我搜了不少方案试了，但都没解决问题，给大家列一下：

方案1：修改Feign日志级别为BASIC

@Bean
public feign.Logger.Level feignLoggerLevel() {
    return feign.Logger.Level.BASIC;
}

无效原因：这条泄露密码的日志是SpringEncoder打印的，不是OpenFeign自带Logger的输出，所以修改Feign日志级别根本管不到这里。

方案2：自定义MaskingFeignLogger做日志脱敏

@Bean
public feign.Logger feignLogger() {
    return new MaskingFeignLogger();
}

public class MaskingFeignLogger extends feign.Logger {
    @Override
    protected void log(String configKey, String format, Object... args) {
        String message = String.format(format, args);
        // 掩码处理密码字段
        message = message.replaceAll("\"password\"\\s*:\\s*\".*?\"", "\"password\":\"*****\"");
        LoggerFactory.getLogger(configKey).debug(message);
    }
}

无效原因：这个自定义Logger只处理OpenFeign自身的日志输出，而密码是被SpringEncoder提前打印出来的，等这个Logger生效的时候密码已经泄露了。

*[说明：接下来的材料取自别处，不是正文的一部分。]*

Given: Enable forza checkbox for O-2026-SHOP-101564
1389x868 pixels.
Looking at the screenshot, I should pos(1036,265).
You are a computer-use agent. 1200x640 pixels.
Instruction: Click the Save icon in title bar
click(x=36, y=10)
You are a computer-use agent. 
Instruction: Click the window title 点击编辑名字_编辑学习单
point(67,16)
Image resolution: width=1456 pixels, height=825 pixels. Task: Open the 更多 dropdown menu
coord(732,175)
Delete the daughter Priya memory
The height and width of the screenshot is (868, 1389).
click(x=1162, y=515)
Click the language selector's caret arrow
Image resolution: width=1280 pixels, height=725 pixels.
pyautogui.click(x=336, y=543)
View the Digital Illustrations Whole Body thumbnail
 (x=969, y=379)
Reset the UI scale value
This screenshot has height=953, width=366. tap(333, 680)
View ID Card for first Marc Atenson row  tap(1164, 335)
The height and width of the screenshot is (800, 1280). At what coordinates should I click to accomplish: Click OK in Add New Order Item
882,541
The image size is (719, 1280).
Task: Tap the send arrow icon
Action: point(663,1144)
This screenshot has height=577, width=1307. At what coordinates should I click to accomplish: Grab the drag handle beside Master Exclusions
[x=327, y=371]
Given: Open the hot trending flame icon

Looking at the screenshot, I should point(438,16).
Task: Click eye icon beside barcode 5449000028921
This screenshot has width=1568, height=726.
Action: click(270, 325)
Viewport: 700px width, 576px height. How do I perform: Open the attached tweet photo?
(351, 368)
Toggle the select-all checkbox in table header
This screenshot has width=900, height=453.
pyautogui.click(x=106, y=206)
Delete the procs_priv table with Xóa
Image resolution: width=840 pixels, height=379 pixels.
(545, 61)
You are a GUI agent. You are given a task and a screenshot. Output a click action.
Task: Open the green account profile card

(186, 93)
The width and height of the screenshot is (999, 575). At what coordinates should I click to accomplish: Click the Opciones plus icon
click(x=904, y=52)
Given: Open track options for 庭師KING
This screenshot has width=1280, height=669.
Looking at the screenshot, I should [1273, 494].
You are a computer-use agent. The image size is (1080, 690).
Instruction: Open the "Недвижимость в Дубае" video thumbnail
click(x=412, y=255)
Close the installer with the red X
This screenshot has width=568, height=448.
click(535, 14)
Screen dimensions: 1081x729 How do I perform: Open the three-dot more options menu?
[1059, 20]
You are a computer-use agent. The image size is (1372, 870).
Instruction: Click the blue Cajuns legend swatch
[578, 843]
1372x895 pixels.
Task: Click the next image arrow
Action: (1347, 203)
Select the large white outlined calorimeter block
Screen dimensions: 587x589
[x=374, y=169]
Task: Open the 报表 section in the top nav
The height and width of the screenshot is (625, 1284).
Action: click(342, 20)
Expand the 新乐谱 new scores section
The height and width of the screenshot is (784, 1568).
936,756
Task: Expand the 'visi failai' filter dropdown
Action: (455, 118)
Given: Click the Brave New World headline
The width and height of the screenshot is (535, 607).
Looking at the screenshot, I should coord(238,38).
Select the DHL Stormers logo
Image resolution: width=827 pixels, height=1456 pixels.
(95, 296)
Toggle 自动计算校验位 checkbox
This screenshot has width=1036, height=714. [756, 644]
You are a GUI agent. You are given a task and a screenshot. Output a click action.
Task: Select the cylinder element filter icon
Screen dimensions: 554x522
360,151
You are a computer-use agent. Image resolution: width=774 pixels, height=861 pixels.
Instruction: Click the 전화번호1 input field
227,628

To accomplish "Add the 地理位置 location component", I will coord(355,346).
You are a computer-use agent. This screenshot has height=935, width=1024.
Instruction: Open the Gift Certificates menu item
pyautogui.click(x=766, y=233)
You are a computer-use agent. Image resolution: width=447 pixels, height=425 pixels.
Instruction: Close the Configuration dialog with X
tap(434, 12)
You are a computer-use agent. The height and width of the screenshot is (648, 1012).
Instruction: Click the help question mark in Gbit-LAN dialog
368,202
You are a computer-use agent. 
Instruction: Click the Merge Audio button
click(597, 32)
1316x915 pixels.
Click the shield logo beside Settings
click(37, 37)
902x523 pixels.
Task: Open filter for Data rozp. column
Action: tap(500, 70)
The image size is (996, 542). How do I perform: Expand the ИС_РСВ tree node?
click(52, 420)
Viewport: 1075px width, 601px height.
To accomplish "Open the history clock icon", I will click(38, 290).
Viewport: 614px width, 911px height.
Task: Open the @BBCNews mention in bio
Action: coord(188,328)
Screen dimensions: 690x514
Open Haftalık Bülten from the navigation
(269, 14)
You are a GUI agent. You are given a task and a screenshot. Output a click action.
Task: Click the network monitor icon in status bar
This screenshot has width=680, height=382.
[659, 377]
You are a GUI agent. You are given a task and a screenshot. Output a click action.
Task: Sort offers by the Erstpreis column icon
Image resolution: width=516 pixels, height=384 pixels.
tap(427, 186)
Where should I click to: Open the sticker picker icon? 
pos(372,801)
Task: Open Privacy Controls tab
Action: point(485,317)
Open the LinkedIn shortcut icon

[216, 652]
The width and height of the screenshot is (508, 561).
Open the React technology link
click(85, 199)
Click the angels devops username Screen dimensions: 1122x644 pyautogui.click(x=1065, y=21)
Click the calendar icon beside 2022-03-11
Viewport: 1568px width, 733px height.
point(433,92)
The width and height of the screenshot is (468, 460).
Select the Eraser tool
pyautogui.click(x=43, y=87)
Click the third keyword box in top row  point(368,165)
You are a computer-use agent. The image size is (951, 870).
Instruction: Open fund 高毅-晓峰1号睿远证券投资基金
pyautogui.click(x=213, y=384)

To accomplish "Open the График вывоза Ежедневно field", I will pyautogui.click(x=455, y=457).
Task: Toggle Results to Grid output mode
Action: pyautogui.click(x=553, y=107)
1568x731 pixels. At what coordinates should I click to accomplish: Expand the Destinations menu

方案3：自定义RequestInterceptor修改请求体

@Bean
public RequestInterceptor sensitiveDataInterceptor() {
    return new SensitiveDataInterceptor();
}

public class SensitiveDataInterceptor implements RequestInterceptor {
    @Override
    public void apply(RequestTemplate template) {
        String body = template.requestBody().asString();
        if (body != null) {
            String sanitized = body.replaceAll("\"password\"\\s*:\\s*\".*?\"", "\"password\":\"*****\"");
            template.body(sanitized);
        }
    }
}

无效原因：拦截器修改的是实际发送给第三方的请求体，但SpringEncoder在序列化请求体的时候，还是会把原始的带明文密码的对象打印到日志里，所以还是能看到密码。

我的核心需求 #

• 必须保持全局DEBUG日志级别开启，不能因为这个问题就降低其他模块的日志等级
• 只需要屏蔽日志中出现的明文密码，其他调试日志正常输出

有没有大佬遇到过类似的问题？求一个真正有效的解决办法，万分感谢！